### Exercise brief
Render the stretch of entries from the line containing "Locate an element on the screen. The height" through the line containing "revenue-cell: 1,947,371,000 is" as a Markdown table with the columns No. and Text, putting a row number in the first and each line in the second, and omitting blank lines.

_ _ _ _ _

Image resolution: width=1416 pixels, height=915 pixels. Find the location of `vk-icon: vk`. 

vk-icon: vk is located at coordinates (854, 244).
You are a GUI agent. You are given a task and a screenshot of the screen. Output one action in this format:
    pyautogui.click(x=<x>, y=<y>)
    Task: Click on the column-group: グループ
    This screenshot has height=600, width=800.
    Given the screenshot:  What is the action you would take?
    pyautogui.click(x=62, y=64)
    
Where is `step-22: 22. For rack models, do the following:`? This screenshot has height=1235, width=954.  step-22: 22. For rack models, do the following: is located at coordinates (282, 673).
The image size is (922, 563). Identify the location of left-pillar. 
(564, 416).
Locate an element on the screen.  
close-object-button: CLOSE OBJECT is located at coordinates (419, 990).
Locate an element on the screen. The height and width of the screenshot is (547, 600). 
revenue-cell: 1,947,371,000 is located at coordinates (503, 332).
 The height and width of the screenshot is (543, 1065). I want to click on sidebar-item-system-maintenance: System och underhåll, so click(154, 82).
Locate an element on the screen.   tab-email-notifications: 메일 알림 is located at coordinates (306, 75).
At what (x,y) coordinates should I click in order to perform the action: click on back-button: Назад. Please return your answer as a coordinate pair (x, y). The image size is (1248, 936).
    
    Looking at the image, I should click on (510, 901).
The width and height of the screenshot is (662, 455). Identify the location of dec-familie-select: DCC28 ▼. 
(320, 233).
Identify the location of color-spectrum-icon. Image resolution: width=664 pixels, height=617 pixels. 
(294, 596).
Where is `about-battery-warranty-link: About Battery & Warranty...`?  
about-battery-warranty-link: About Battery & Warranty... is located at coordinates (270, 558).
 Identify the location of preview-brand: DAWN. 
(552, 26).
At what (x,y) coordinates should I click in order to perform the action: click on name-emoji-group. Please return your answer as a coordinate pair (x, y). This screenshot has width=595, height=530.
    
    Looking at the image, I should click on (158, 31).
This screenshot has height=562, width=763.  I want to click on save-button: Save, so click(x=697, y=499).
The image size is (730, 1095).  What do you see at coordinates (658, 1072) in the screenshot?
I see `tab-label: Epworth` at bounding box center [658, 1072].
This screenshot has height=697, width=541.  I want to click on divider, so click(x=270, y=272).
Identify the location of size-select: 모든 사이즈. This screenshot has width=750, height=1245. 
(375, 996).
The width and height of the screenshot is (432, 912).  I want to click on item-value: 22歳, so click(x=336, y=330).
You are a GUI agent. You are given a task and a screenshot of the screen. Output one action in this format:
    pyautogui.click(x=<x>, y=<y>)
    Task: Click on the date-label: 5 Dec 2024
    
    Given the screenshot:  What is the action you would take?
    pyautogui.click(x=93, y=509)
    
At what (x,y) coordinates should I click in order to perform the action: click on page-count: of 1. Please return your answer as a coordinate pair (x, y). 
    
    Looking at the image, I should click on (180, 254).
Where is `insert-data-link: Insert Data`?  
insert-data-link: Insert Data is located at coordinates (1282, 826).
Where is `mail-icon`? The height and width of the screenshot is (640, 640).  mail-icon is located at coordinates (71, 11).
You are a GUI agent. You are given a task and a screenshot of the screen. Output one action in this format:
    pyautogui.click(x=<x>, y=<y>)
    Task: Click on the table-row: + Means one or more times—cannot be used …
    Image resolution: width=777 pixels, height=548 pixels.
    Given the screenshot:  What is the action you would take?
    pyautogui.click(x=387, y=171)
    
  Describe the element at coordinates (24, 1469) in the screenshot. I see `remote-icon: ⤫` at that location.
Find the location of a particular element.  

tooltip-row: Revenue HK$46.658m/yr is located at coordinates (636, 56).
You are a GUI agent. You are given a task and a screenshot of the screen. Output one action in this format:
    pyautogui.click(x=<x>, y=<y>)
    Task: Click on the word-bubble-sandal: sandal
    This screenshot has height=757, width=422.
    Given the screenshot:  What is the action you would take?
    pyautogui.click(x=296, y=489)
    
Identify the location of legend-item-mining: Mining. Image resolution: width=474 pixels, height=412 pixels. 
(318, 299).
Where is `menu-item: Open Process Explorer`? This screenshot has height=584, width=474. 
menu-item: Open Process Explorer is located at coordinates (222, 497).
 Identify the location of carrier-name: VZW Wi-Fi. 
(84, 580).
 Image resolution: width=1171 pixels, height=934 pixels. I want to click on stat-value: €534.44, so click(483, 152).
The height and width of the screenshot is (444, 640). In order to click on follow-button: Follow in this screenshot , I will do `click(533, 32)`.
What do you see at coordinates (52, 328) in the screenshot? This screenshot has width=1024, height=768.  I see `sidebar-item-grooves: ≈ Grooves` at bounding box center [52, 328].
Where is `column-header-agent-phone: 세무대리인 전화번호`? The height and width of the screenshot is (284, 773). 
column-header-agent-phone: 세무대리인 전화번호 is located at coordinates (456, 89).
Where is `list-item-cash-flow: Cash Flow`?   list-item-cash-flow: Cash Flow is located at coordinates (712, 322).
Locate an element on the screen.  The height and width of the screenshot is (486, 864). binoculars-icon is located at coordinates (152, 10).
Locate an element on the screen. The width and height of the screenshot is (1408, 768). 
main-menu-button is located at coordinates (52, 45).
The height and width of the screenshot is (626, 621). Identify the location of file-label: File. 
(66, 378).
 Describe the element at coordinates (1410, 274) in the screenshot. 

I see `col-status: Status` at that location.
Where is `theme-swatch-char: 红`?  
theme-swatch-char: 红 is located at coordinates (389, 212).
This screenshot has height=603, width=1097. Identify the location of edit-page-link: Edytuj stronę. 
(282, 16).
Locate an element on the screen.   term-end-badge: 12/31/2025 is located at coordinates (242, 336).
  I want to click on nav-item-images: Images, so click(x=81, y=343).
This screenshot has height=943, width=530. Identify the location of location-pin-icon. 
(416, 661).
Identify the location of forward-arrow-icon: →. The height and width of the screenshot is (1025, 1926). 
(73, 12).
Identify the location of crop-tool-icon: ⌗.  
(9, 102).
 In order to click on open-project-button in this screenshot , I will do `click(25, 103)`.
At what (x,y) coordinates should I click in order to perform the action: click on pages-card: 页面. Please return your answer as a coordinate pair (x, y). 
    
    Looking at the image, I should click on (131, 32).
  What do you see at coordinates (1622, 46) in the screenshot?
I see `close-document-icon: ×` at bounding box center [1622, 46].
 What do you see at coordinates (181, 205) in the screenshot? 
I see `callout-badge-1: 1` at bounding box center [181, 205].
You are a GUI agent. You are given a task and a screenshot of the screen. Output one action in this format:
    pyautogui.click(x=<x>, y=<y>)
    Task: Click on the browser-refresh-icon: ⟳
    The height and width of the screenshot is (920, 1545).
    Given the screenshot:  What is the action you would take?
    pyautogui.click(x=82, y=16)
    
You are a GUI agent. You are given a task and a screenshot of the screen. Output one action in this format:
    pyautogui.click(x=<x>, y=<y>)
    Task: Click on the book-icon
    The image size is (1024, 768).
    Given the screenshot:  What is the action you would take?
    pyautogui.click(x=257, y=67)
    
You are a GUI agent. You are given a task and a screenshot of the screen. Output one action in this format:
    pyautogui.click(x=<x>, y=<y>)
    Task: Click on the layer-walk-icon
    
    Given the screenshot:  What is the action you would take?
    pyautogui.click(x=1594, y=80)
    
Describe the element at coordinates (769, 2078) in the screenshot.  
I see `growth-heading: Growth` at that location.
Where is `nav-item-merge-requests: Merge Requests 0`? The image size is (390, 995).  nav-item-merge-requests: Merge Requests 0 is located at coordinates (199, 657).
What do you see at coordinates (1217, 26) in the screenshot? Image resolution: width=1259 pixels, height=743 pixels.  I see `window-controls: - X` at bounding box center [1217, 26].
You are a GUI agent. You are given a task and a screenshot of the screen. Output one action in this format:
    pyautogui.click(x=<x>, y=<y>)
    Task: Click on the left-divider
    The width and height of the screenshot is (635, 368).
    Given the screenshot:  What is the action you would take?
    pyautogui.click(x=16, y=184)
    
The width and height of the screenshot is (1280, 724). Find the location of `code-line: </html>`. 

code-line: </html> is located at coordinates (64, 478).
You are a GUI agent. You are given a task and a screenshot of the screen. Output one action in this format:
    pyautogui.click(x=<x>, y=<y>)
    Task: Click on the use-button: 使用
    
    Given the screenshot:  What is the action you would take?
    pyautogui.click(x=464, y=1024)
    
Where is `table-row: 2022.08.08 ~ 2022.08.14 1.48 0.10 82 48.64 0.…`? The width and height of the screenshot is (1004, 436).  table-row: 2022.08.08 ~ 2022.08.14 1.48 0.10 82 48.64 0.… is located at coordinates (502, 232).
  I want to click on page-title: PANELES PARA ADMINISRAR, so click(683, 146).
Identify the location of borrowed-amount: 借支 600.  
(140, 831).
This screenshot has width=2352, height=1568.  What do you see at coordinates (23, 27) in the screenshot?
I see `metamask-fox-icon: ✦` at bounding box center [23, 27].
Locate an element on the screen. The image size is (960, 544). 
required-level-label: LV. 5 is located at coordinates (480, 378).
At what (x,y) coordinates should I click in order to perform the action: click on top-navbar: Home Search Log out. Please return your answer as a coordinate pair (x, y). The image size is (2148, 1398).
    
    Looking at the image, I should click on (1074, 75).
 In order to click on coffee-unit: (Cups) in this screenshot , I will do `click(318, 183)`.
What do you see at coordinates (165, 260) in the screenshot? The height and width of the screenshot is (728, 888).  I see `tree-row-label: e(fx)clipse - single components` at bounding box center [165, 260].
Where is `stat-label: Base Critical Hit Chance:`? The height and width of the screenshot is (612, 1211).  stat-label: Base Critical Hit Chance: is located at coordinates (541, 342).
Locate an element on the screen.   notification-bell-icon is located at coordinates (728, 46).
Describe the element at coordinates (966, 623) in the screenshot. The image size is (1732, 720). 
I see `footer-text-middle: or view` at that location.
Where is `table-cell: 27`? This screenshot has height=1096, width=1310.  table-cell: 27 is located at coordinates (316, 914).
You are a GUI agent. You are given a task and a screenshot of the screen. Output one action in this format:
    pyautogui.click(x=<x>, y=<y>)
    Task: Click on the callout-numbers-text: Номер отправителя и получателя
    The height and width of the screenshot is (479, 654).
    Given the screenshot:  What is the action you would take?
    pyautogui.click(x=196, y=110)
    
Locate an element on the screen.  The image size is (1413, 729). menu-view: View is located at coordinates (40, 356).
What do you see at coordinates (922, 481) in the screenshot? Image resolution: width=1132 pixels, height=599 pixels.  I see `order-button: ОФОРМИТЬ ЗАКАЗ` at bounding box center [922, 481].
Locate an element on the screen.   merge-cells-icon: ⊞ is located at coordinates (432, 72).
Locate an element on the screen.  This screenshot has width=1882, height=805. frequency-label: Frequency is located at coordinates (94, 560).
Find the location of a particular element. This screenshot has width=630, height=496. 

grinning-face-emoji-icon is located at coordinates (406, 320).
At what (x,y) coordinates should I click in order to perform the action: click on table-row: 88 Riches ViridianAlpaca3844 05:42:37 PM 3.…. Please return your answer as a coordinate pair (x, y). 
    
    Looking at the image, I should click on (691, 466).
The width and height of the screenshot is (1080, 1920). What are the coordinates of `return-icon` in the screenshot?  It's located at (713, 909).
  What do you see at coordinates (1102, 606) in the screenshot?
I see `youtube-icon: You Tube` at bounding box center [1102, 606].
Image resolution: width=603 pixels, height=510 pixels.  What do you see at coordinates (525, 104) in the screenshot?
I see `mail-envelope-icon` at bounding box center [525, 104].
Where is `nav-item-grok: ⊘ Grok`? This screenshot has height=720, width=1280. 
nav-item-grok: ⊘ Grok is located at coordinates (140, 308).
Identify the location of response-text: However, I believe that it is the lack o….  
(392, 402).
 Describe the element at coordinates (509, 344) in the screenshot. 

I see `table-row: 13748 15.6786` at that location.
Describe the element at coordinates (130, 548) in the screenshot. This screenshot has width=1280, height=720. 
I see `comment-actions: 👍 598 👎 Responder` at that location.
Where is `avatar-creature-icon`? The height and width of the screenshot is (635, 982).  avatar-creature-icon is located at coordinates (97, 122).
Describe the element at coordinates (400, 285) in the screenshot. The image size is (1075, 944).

_ _ _ _ _

### Problem solution
| No. | Text |
|---|---|
| 1 | Locate an element on the screen. The height and width of the screenshot is (547, 600).  |
| 2 | revenue-cell: 1,947,371,000 is located at coordinates (503, 332). |